Tsatsu Tsikata apologizes to Jean Mensa in court

Lead Counsel for the petitioner in the ongoing election petition hearing Mr. Tsatsu Tsikata on Monday, February 15, apologized to the Chairperson of the 1st Respondent in the case, Jean Adukwei Mensa for saying in court that she sunk low.

Making a case for their move to subpoena her to testify, Mr. Tsikata said in court that “To talk about grievances of being served tea respectfully that is such a lack of truthfulness in terms of how the evidence came in.

[Rojo Metle-Nunoo] didn’t communicate a grievance here that they served tea and not biscuits. It was not feasible and he answered honestly.

“For the chairperson to descend into such triviality which was brought on by cross-examination of her own counsel that shows the depth to which she has sunk.”

It was at this point that Chief Justice Anin Yeboah came to say “Mr. Tsikata the practice is that you lawyers draft affidavit in applications so please don’t let us go that far”.

Another Justice of the Court also said “Beyond that I would advise that you withdraw”.

Following this, Mr. Tsikata said “I withdraw the statement about the depth to which she has sunk. I apologize that I used unduly strong language and I apologize to the chairperson of the 1st respondent”

Mr. Tsikata told the Supreme Court that he closed the petitioner’s case because he thought the Chairperson of the 1st Respondent, Mrs. Jean Adukwei Mensa will make herself available for cross-examination.

He said that the affidavit of the 1st Respondent indicated that she will testify in the case hence, their earlier decision to close their case for that to happen.

“We had the expectation that the chairperson of the 1st Respondent will testify” hence the conclusion of the case.

“The Chairperson of the 1st Respondent has in an affidavit made clear that the petitioner will not the slightest bit be biased because the questions that the petitioner sought to have in interrogatories those will be topic in cross-examination,” Mr. Tsikata told the court.

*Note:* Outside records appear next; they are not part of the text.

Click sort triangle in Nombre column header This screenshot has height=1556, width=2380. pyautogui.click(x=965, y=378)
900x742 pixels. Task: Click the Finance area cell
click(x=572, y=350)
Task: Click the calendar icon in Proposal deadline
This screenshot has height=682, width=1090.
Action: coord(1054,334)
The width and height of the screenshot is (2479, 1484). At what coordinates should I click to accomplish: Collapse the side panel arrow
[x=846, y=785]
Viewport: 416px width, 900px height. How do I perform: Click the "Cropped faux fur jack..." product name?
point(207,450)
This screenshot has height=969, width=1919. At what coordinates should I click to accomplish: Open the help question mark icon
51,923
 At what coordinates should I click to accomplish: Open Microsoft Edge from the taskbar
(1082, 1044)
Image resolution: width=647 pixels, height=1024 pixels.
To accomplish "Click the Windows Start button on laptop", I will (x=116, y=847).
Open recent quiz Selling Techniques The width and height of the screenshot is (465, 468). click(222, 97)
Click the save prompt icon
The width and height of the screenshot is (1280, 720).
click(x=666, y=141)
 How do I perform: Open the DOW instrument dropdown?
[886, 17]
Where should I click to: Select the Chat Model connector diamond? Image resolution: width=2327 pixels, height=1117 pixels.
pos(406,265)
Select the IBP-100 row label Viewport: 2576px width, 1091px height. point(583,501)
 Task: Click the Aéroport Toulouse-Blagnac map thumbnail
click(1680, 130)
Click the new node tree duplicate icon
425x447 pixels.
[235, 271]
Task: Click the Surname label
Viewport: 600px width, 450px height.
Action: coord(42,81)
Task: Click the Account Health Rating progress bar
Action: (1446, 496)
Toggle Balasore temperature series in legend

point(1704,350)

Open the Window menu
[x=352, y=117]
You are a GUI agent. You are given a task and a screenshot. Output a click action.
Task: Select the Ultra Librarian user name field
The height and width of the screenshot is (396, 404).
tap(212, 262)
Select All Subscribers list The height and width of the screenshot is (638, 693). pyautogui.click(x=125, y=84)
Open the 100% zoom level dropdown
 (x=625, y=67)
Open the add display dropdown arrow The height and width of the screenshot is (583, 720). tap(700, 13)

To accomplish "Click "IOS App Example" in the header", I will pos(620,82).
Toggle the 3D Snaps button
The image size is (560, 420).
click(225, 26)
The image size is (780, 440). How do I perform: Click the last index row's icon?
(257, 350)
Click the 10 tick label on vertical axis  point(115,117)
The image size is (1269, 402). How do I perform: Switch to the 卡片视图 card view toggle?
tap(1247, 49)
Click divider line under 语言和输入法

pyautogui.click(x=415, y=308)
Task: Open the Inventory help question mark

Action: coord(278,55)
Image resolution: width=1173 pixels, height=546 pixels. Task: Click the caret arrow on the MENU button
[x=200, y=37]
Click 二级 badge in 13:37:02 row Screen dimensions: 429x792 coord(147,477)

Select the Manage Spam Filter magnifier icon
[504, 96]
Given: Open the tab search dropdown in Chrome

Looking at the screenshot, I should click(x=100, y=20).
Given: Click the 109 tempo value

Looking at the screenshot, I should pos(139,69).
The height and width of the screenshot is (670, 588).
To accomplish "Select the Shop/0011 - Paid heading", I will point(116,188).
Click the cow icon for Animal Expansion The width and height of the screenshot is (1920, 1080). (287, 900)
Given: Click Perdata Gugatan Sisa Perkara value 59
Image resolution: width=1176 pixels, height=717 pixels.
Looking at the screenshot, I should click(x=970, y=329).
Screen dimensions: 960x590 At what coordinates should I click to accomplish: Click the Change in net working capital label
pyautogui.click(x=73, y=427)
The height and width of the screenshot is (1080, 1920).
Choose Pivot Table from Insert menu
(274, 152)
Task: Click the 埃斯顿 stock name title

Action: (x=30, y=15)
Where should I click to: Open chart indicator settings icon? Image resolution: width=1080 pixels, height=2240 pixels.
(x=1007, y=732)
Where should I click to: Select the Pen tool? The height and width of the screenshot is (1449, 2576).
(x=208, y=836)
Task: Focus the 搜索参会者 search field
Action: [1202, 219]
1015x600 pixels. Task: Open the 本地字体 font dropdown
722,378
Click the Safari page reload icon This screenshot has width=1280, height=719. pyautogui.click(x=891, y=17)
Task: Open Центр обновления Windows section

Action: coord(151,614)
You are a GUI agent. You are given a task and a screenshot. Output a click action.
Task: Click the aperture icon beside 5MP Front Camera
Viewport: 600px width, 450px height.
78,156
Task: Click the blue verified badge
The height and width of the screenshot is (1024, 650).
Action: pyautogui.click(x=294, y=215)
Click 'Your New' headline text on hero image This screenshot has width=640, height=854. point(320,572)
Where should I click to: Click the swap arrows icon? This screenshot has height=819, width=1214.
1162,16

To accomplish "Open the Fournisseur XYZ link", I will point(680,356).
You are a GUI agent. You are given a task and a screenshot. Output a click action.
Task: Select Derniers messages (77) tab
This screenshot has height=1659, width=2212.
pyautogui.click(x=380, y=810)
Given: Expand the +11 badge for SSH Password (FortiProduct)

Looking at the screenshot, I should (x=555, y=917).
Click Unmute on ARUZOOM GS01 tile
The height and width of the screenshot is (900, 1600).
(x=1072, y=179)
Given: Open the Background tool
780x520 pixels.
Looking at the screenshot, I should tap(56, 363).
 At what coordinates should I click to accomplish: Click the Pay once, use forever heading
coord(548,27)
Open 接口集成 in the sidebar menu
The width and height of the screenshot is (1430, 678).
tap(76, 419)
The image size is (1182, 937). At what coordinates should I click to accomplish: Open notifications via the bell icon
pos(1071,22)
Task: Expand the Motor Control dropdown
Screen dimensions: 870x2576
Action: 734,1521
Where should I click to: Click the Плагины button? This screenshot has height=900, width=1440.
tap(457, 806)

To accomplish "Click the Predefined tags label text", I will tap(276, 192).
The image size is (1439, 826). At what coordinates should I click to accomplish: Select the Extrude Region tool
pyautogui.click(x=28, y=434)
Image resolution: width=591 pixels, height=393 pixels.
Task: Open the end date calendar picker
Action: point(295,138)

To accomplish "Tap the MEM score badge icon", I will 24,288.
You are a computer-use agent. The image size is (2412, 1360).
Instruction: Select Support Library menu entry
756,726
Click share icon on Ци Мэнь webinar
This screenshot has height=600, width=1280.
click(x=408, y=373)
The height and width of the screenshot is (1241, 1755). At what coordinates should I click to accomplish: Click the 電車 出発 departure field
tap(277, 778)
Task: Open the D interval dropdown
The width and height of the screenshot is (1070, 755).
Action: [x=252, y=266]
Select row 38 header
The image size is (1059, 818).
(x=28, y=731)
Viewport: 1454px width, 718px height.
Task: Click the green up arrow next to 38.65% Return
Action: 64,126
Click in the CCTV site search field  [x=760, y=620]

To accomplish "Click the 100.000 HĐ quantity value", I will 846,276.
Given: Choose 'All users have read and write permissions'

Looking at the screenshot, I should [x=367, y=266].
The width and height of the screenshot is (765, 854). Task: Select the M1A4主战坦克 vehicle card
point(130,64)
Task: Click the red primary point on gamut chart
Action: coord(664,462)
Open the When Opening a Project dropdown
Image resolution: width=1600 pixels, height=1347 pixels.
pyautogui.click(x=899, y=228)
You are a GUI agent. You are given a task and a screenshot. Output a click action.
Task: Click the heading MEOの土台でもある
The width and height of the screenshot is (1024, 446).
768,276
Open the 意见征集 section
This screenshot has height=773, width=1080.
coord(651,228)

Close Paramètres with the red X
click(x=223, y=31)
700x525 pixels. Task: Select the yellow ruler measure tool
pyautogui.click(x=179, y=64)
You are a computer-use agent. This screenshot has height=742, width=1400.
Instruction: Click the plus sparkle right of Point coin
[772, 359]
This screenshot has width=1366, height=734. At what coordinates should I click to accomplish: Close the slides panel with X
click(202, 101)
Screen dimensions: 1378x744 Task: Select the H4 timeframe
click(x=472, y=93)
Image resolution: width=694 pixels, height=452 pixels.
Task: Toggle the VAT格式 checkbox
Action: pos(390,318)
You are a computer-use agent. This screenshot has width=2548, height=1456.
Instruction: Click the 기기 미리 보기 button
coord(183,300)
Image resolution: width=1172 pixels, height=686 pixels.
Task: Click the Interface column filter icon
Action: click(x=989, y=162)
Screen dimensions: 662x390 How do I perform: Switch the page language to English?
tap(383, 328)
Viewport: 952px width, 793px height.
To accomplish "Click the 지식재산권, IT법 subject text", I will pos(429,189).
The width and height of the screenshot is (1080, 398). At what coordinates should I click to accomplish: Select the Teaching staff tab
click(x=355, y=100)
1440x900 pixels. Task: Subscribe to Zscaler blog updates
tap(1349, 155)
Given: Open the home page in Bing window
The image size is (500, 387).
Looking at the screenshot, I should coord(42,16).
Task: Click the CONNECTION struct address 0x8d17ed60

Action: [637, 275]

Meanwhile, Mrs. Adukwei Mensa has sworn an affidavit, praying the Supreme Court to dismiss a fresh application filed by the petitioner in the election petition case John Dramani Mahama to reopen the case.

According to Mrs. Mensa, the application is not warranted by any standard of law or methodology “and the same ought to be dismissed by this Honorable Court”.

She indicated that Mr. Mahama’s application is “creating the erroneous impression that this application is made at my behest”.

The Chair of the Commission explained that at no time had she informed the petitioner nor his lawyers of her longing to testify in the case.

Lawyers of Mr. Mahama on Thursday, February 11 declared their intention to re-open the case in request to subpoena Mrs. Mensa as the Returning Officer of last year’s presidential elections to testify.

It followed the unanimous dismissal of an earlier application to force observers of the two respondents – EC and Nana Addo Dankwa Akufo-Addo – to appear in the observer box.

The respondents had closed their case by voting not to introduce their observers in court.

In any case, the petitioner filed the application to get the Chair of the EC, in particular, to make an appearance in the interest of the general population.

In her affidavit, calling for the dismissal of the petitioner’s application, Mrs. Mensa stated: “I accept that there are more convenient fora (forums) for ventilating the so-called public interest issues and further that this ought not form the basis of the Petitioner re-opening his case in a Presidential Elections Petition in Court.”

She communicated surprise how the petitioner, after closing his case on his own volition, will return again to demand that the case be re-open.

“I’m advised that regardless of whether this Court grants leave for the Petitioner to reopen its case; it should not to cause a subpoena to be issued against me because a subpoena is issued with coercive impact.

“The Honorable Court, having held that I appropriately exercised the option of my privilege not to testify would be overriding its earlier decision to arrange that I be constrained to testify.”